Author: Publisher: University of Wales Press ISBN: 1783161582 Category : Literary Criticism Languages : en Pages : 446
Book Description
This is the first comprehensive book on the Arthurian legend in medieval and Renaissance Italy since Edmund Gardner’s 1930 The Arthurian Legend in Italian Literature. Arthurian material reached all levels of Italian society, from princely courts with their luxury books and frescoed palaces, to the merchant classes and even popular audiences in the piazza, which enjoyed shorter retellings in verse and prose. Unique assemblages emerge on Italian soil, such as the Compilation of Rustichello da Pisa or the innovative Tavola Ritonda, in versions made for both Tuscany and the Po Valley. Chapters examine the transmission of the French romances across Italy; reworkings in various Italian regional dialects; the textual relations of the prose Tristan; narrative structures employed by Italian writers; later ottava rima poetic versions in the new medium of printed books; the Arthurian-themed art of the Middle Ages and Renaissance; and more. The Arthur of the Italians offers a rich corpus of new criticism by scholars who have brought the Italian Arthurian material back into critical conversation.
Author: Publisher: University of Wales Press ISBN: 1783160519 Category : Literary Criticism Languages : en Pages : 313
Book Description
This is the first comprehensive book on the Arthurian legend in medieval and Renaissance Italy since Edmund Gardner's 1930 The Arthurian Legend in Italian Literature. Arthurian material reached all levels of Italian society, from princely courts with their luxury books and frescoed palaces, to the merchant classes and even popular audiences in the piazza, which enjoyed shorter retellings in verse and prose. Unique assemblages emerge on Italian soil, such as the Compilation of Rustichello da Pisa or the innovative Tavola Ritonda, in versions made for both Tuscany and the Po Valley. Chapters examine the transmission of the French romances across Italy; reworkings in various Italian regional dialects; the textual relations of the prose Tristan; narrative structures employed by Italian writers; later ottava rima poetic versions in the new medium of printed books; the Arthurian-themed art of the Middle Ages and Renaissance; and more. The Arthur of the Italians offers a rich corpus of new criticism by scholars who have brought the Italian Arthurian material back into critical conversation.
Author: Publisher: University of Wales Press ISBN: 1786837374 Category : Literary Criticism Languages : en Pages : 352
Book Description
From the twelfth century onwards the legends of King Arthur and his knights, including the Tristan legend, spread across Europe, producing a vast range of adaptations and new stories. German and Dutch literature were of central importance in this expansion of Arthurian material from the 12th to 16th century. This title deals with this topic.

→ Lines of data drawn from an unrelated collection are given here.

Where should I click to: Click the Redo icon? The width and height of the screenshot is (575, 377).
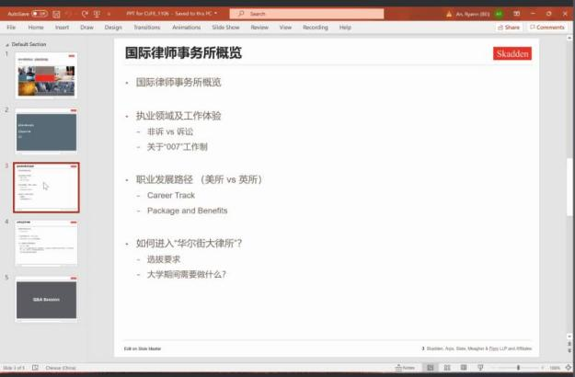[85, 14]
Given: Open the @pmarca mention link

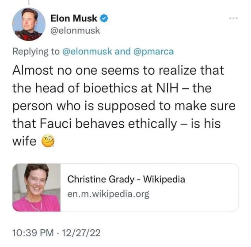Looking at the screenshot, I should [x=153, y=52].
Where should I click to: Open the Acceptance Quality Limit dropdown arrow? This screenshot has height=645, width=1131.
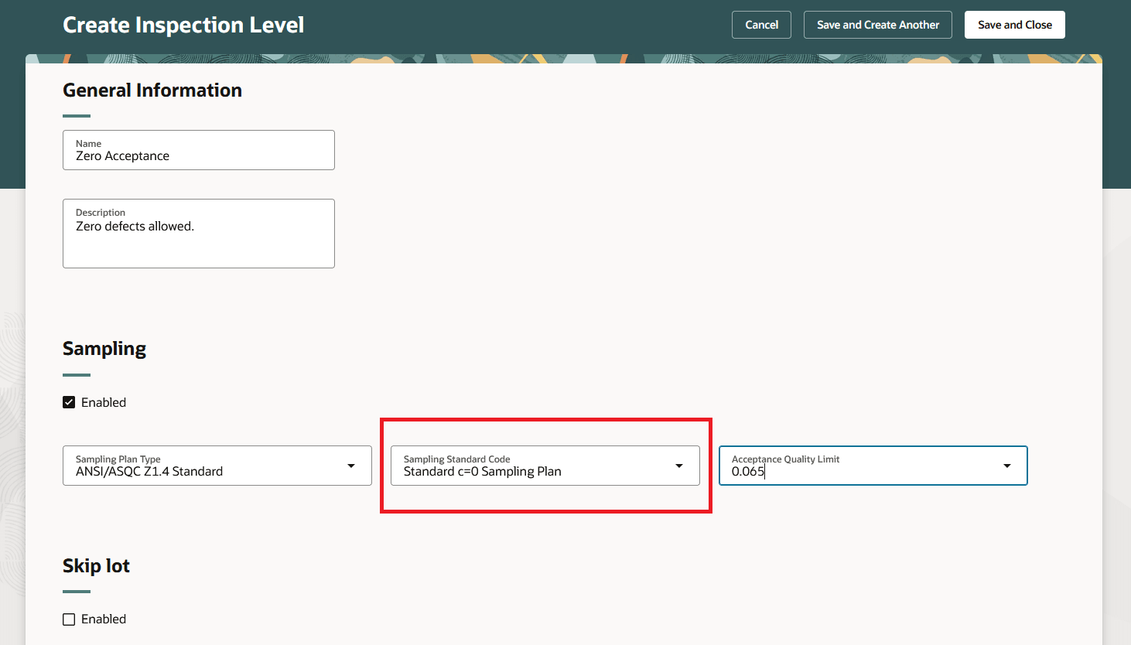(1006, 466)
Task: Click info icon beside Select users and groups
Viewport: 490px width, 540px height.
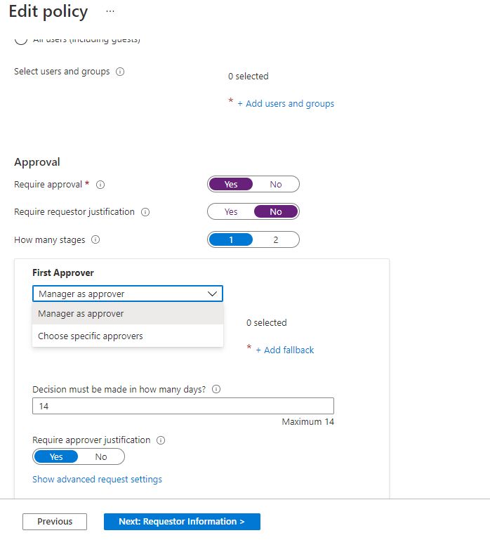Action: point(120,72)
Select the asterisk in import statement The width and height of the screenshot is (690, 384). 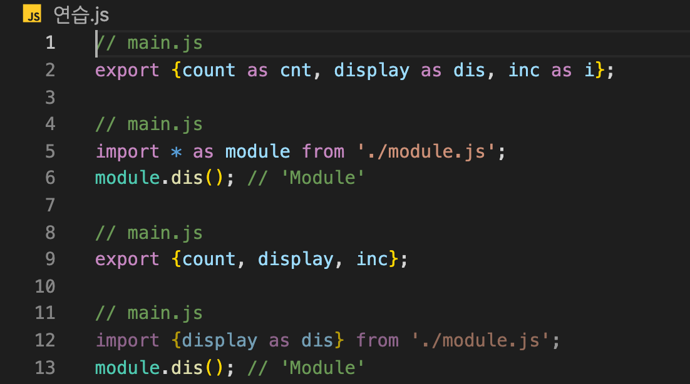(x=175, y=151)
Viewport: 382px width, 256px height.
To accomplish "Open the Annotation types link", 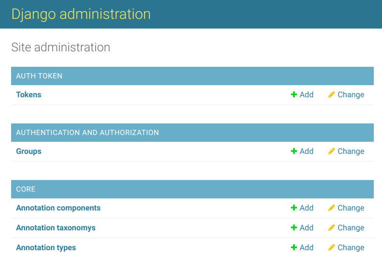I will click(46, 248).
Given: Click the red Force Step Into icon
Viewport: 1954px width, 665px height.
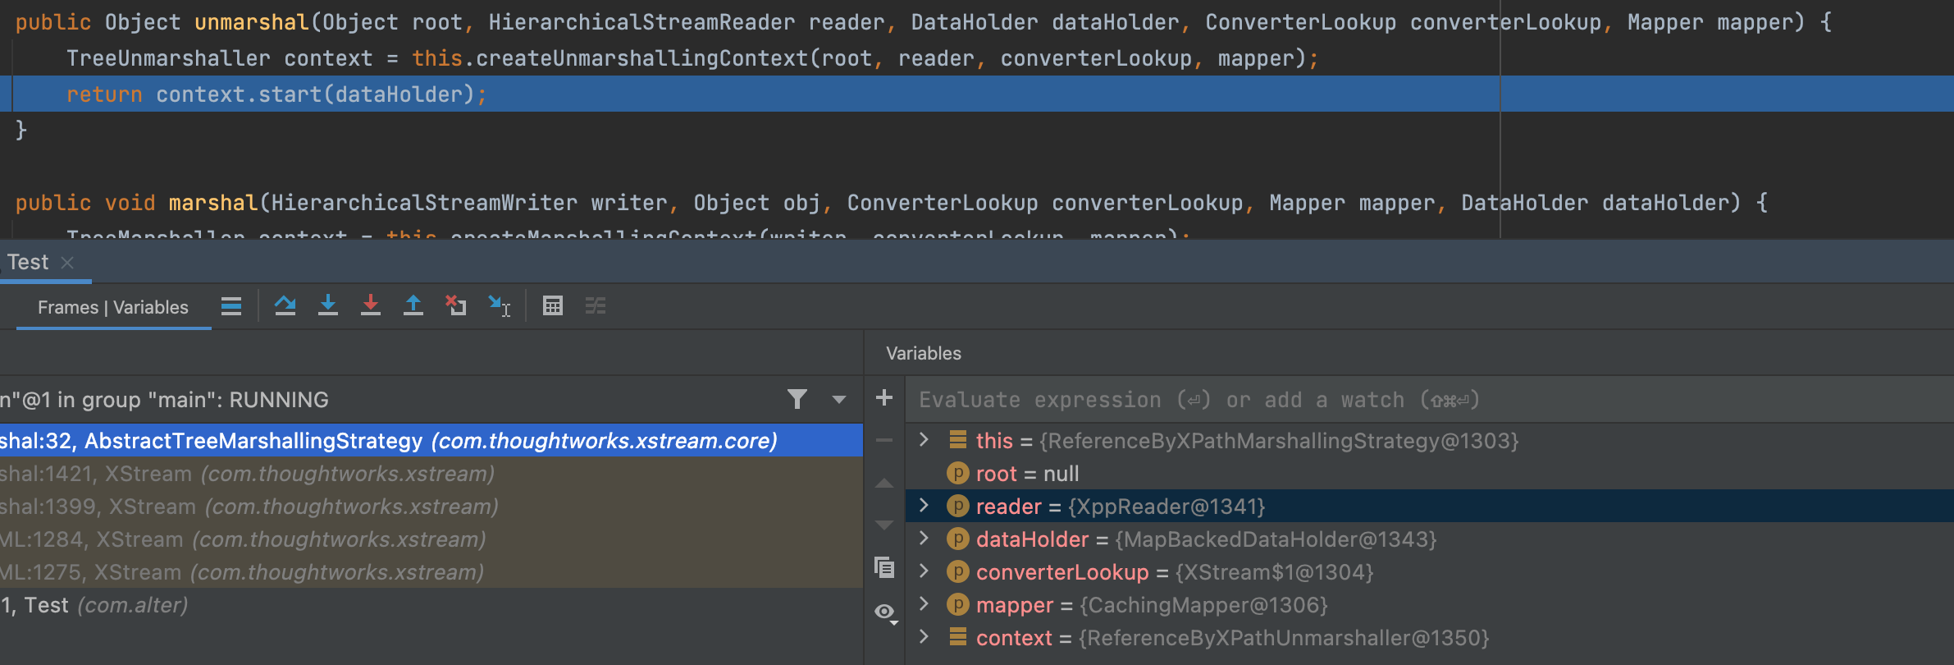Looking at the screenshot, I should [x=371, y=306].
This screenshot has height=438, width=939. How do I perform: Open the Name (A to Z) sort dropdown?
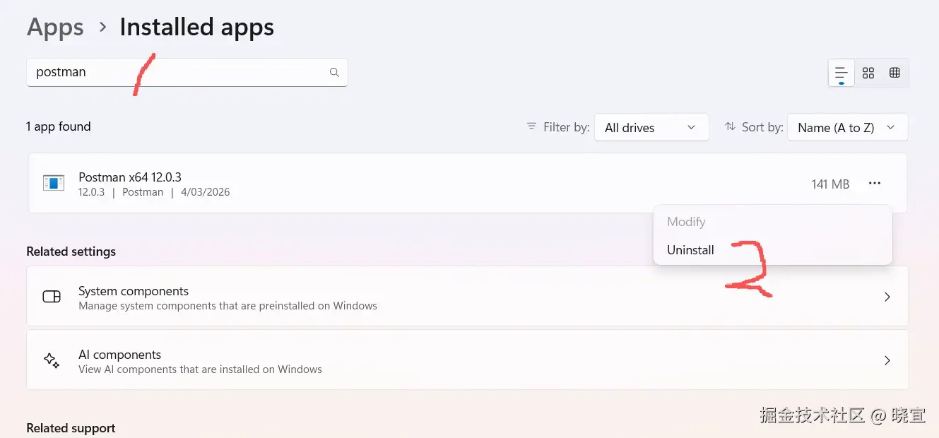click(846, 127)
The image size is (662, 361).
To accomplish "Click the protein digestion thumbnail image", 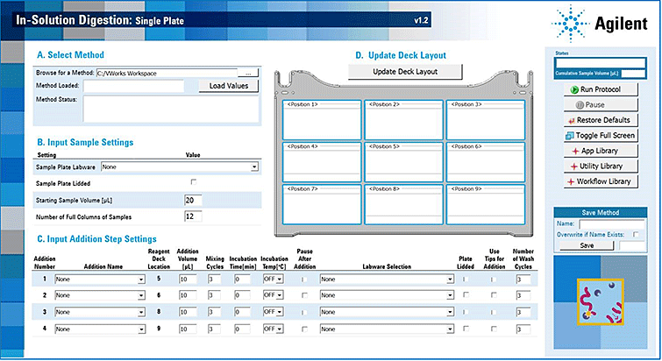I will (600, 307).
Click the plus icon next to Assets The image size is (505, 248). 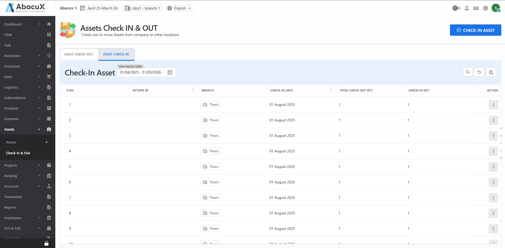(47, 142)
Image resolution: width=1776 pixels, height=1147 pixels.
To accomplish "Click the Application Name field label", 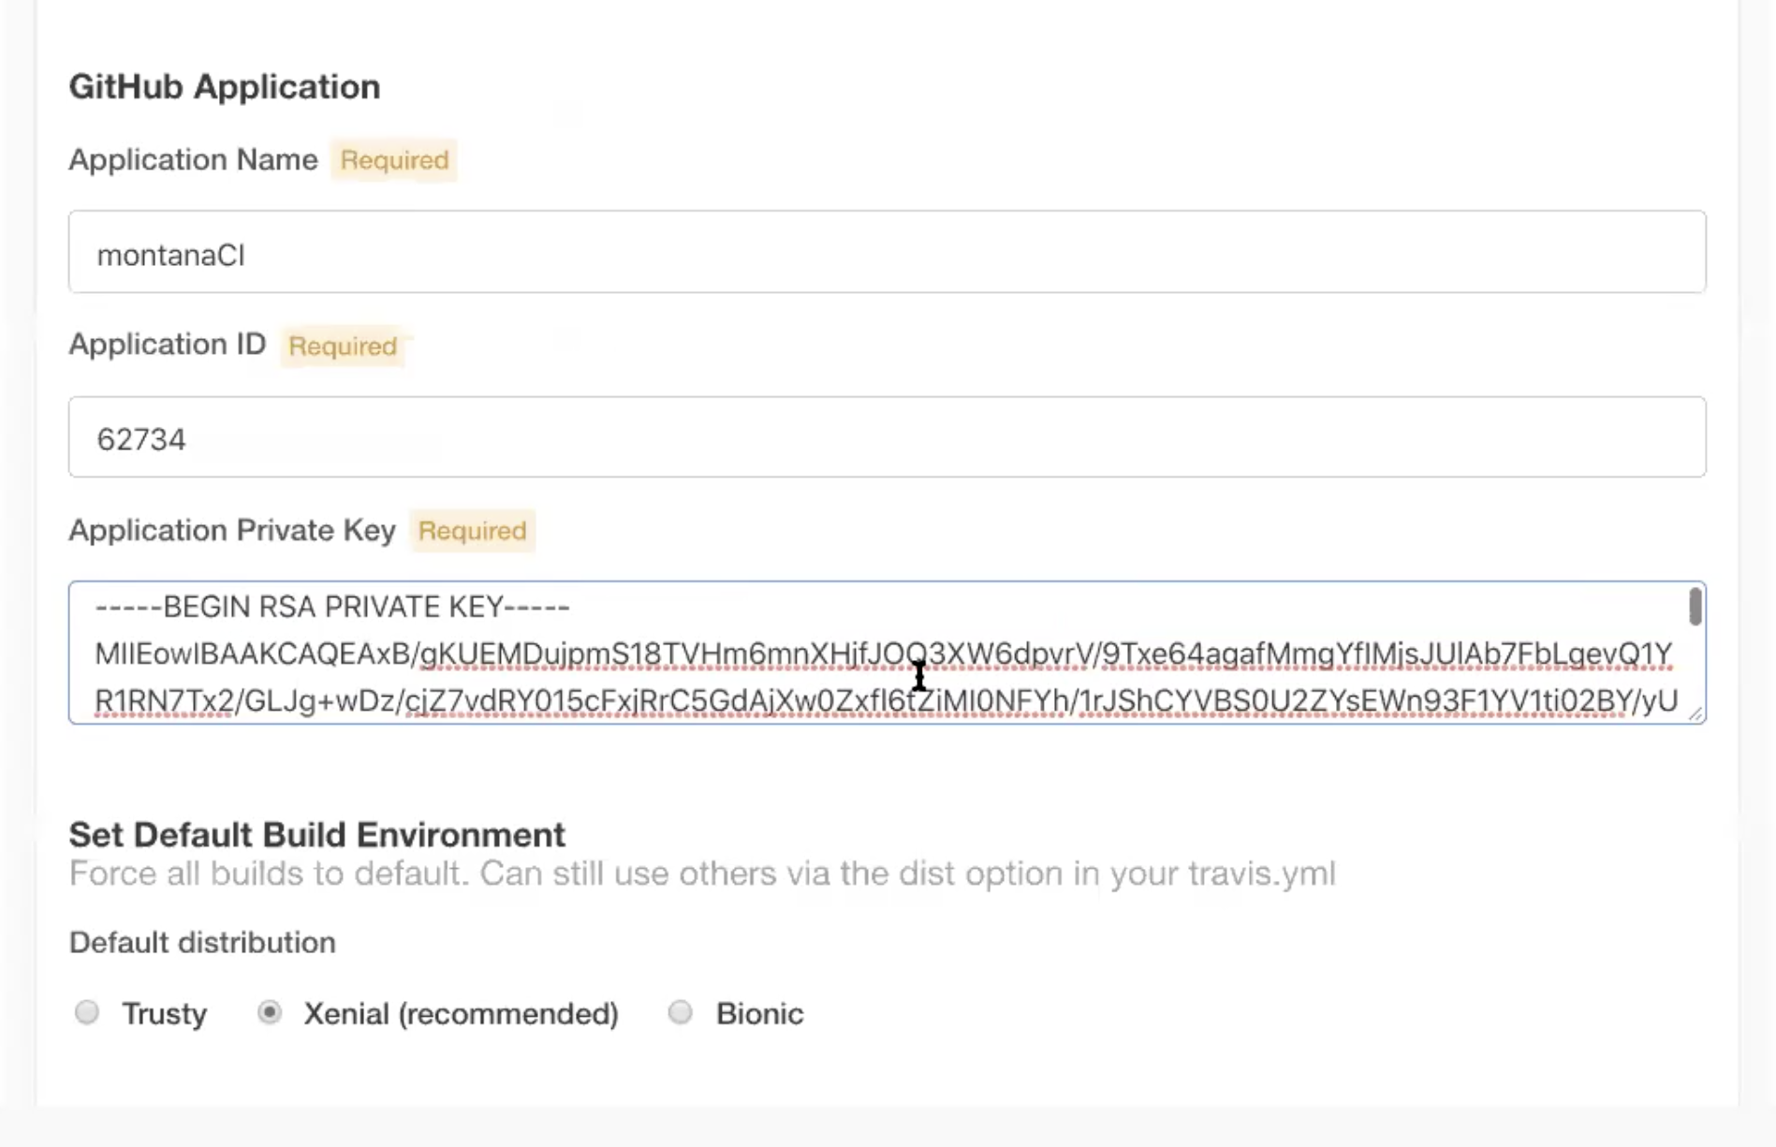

Author: W R J Barron Publisher: University of Wales Press ISBN: 1786837412 Category : Literary Criticism Languages : en Pages : 650
Book Description
This first comprehensive treatment of Arthurian literature in the English language up until the end of the Middle Ages is now available for the first time in paperback. English people think of Arthur as their own – stamped on the landscape in scores of place-names, echoed in the names of princes even today. Yet some would say the English were the historical Arthur’s bitterest enemies and usurpers of his heritage. The process by which Arthurian legends have become an important part of England’s cultural heritage is traced in this book. Previous studies have concentrated on the handful of chivalric romances, which have given the impression that Arthur is a hero of romantic escapism. This study seeks to provide a more comprehensive and insightful look at the English Arthurian legends and how they evolved. It focuses primarily upon the literary aspects of Arthurian legend, but it also makes some important political and social observations.
Author: Arthur L. Blakeslee Publisher: Courier Corporation ISBN: 0486154122 Category : Art Languages : en Pages : 66
Book Description
This glorious gallery of stunning architectural accents from Italy's Middle Ages has been assembled from a rare, early-twentieth-century publication: • Grotesques from carved panels of choir stalls • Breathtaking tombstone and ceiling ornaments • Sumptuous stone balcony panels ... and much more, all reproduced in sixty richly detailed illustrations. Designers and artists of every variety will revel in this modestly priced treasury of authentic Renaissance style.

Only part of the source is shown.